- Exercise brief -
Search the material and gather each line with "will" in it.

- Exercise inputs -
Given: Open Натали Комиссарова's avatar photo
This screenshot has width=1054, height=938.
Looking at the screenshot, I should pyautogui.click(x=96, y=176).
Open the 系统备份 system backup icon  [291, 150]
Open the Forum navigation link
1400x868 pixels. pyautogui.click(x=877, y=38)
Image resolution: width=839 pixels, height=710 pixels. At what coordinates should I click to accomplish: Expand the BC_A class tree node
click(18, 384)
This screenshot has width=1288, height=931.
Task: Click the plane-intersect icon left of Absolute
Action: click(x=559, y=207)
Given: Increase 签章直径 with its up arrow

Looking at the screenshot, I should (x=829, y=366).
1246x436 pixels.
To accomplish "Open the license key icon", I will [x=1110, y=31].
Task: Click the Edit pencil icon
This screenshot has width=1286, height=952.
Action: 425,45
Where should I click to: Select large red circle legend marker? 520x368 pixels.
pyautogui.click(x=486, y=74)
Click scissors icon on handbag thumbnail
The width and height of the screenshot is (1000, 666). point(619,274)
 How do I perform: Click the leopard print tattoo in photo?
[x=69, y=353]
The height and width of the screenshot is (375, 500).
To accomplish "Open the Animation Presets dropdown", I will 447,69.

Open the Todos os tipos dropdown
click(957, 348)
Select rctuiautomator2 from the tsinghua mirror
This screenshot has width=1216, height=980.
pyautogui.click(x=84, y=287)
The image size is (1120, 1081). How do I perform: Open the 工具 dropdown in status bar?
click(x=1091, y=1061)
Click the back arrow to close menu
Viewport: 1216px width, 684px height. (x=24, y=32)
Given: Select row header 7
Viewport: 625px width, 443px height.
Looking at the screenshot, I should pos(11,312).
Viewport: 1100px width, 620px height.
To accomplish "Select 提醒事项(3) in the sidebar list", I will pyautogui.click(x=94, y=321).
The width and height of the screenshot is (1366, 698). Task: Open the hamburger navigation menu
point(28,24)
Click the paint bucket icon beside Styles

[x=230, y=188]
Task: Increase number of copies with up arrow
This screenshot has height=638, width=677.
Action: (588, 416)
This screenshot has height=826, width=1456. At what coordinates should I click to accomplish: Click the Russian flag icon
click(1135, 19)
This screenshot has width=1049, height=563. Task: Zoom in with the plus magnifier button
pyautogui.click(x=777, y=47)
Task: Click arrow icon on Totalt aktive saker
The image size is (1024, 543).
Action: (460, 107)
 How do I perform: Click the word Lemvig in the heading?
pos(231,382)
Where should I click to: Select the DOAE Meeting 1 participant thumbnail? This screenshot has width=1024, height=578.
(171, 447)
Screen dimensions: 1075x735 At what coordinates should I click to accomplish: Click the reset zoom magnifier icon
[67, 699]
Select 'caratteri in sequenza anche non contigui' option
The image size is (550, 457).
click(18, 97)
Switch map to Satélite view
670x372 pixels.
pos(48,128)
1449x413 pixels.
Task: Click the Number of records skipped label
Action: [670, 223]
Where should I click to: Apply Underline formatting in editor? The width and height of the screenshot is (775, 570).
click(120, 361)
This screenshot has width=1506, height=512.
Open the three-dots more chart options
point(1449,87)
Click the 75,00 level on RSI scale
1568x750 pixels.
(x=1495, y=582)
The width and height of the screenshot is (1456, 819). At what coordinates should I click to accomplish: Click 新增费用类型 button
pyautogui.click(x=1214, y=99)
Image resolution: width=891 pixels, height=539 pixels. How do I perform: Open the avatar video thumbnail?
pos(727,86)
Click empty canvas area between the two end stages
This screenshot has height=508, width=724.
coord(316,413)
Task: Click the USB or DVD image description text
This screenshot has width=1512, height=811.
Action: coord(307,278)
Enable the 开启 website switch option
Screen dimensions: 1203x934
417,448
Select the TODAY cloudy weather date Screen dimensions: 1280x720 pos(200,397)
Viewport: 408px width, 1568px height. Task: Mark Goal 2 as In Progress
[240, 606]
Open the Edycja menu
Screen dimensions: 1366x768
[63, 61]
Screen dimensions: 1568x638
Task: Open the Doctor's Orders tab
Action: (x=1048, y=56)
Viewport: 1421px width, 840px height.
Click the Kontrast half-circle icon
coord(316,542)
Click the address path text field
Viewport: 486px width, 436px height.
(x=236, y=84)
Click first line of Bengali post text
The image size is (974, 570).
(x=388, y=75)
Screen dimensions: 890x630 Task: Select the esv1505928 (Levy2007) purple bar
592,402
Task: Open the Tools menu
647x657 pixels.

- Solution for this task -
To accomplish "Open the license key icon", I will [x=1110, y=31].
To accomplish "Open the Animation Presets dropdown", I will 447,69.
To accomplish "Select 提醒事项(3) in the sidebar list", I will pyautogui.click(x=94, y=321).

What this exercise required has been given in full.